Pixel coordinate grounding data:
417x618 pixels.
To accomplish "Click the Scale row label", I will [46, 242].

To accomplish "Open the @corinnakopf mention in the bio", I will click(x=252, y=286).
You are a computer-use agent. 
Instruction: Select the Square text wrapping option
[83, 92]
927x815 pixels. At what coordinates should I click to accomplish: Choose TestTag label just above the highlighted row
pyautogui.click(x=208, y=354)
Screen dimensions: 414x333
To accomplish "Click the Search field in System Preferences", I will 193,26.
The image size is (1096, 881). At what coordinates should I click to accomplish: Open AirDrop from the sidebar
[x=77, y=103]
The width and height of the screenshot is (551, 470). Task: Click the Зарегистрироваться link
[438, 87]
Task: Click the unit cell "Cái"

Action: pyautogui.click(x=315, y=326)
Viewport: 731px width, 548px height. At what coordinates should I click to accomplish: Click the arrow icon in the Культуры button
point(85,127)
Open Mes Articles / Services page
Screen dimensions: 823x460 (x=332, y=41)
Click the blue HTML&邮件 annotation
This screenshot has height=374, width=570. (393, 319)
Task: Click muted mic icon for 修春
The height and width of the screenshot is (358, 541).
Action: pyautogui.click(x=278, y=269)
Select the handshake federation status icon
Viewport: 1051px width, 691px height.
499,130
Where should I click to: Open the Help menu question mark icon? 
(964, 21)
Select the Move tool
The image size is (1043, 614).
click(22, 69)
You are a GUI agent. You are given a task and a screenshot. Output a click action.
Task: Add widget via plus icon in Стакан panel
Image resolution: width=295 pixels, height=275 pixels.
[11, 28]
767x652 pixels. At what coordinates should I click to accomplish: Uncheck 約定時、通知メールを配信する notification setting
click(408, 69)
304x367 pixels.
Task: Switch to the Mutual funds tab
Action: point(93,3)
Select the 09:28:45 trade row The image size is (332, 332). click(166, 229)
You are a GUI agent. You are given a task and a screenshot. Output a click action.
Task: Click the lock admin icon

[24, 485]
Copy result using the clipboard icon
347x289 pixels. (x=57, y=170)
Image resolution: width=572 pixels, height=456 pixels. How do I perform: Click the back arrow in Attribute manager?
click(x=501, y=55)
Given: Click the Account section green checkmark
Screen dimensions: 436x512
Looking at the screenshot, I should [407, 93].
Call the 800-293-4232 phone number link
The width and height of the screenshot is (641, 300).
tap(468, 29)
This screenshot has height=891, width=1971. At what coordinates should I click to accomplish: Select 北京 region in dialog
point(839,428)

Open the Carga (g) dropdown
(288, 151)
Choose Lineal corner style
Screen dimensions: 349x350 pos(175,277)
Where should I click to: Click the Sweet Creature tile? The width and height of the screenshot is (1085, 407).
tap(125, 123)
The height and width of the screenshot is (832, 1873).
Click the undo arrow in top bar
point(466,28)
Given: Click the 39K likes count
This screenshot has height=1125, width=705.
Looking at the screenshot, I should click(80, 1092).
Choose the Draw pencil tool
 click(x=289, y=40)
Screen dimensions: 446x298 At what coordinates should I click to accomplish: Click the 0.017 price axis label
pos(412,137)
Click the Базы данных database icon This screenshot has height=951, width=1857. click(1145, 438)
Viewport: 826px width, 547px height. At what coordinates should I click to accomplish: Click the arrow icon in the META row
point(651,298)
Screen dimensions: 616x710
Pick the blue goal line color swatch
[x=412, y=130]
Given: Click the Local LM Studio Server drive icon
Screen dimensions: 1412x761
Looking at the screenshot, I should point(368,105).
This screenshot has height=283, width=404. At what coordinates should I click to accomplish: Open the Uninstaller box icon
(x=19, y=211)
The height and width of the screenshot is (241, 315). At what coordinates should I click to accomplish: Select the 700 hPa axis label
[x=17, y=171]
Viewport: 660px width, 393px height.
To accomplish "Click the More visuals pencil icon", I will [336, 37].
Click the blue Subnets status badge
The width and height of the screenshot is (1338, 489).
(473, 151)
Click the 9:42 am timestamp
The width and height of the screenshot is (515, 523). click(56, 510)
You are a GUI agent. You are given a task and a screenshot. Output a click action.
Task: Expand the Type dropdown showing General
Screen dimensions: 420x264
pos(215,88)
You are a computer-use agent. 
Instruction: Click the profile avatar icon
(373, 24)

Exercise prompt: Up to and including the line with "Select the 09:28:45", repeat the entries exactly, beginning at their first line.

Result of this task:
417x618 pixels.
To accomplish "Click the Scale row label", I will [46, 242].

To accomplish "Open the @corinnakopf mention in the bio", I will click(x=252, y=286).
You are a computer-use agent. 
Instruction: Select the Square text wrapping option
[83, 92]
927x815 pixels. At what coordinates should I click to accomplish: Choose TestTag label just above the highlighted row
pyautogui.click(x=208, y=354)
Screen dimensions: 414x333
To accomplish "Click the Search field in System Preferences", I will 193,26.
The image size is (1096, 881). At what coordinates should I click to accomplish: Open AirDrop from the sidebar
[x=77, y=103]
The width and height of the screenshot is (551, 470). Task: Click the Зарегистрироваться link
[438, 87]
Task: Click the unit cell "Cái"

Action: pyautogui.click(x=315, y=326)
Viewport: 731px width, 548px height. At what coordinates should I click to accomplish: Click the arrow icon in the Культуры button
point(85,127)
Open Mes Articles / Services page
Screen dimensions: 823x460 (x=332, y=41)
Click the blue HTML&邮件 annotation
This screenshot has height=374, width=570. (393, 319)
Task: Click muted mic icon for 修春
The height and width of the screenshot is (358, 541).
Action: pyautogui.click(x=278, y=269)
Select the handshake federation status icon
Viewport: 1051px width, 691px height.
499,130
Where should I click to: Open the Help menu question mark icon? 
(964, 21)
Select the Move tool
The image size is (1043, 614).
click(22, 69)
You are a GUI agent. You are given a task and a screenshot. Output a click action.
Task: Add widget via plus icon in Стакан panel
Image resolution: width=295 pixels, height=275 pixels.
[11, 28]
767x652 pixels. At what coordinates should I click to accomplish: Uncheck 約定時、通知メールを配信する notification setting
click(408, 69)
304x367 pixels.
Task: Switch to the Mutual funds tab
Action: point(93,3)
Select the 09:28:45 trade row The image size is (332, 332). click(166, 229)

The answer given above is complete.